DATA SUPPLIED:
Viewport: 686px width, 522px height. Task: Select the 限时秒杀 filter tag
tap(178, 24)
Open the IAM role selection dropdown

==

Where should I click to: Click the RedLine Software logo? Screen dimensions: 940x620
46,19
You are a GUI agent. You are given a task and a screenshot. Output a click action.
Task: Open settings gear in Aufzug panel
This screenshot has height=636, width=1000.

...

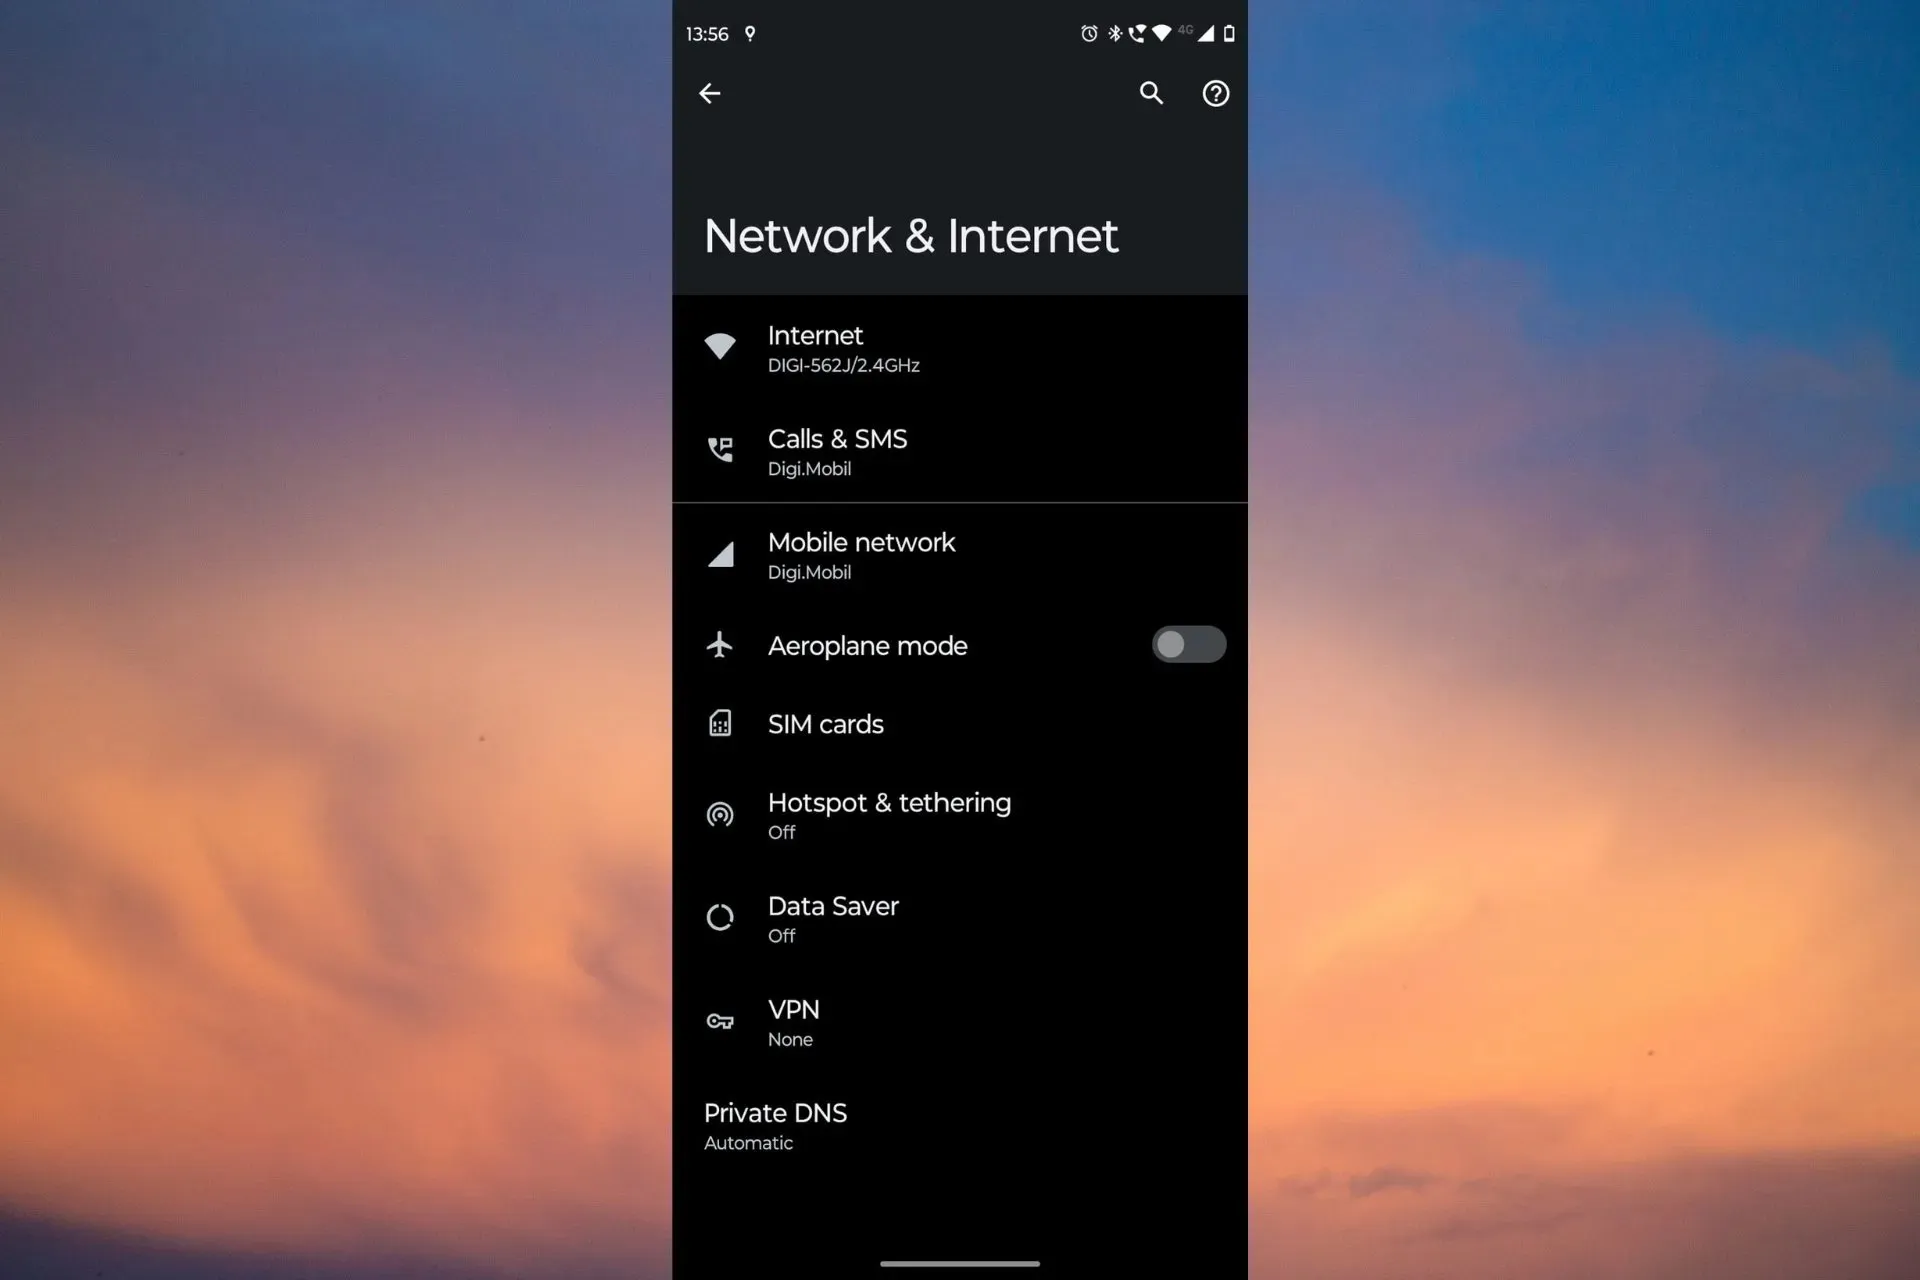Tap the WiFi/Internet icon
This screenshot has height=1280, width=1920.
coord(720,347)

INSTRUCTIONS TO FOLLOW: All lines in the listing above from the line containing "You are a GUI" to the line containing "This screenshot has height=636, width=1000.", inclusive, should be retyped exactly; no other lines should appear.

SOLUTION TO THIS EXERCISE:
You are a GUI agent. You are given a task and a screenshot. Output a click action.
Task: Open settings gear in Aufzug panel
This screenshot has height=636, width=1000.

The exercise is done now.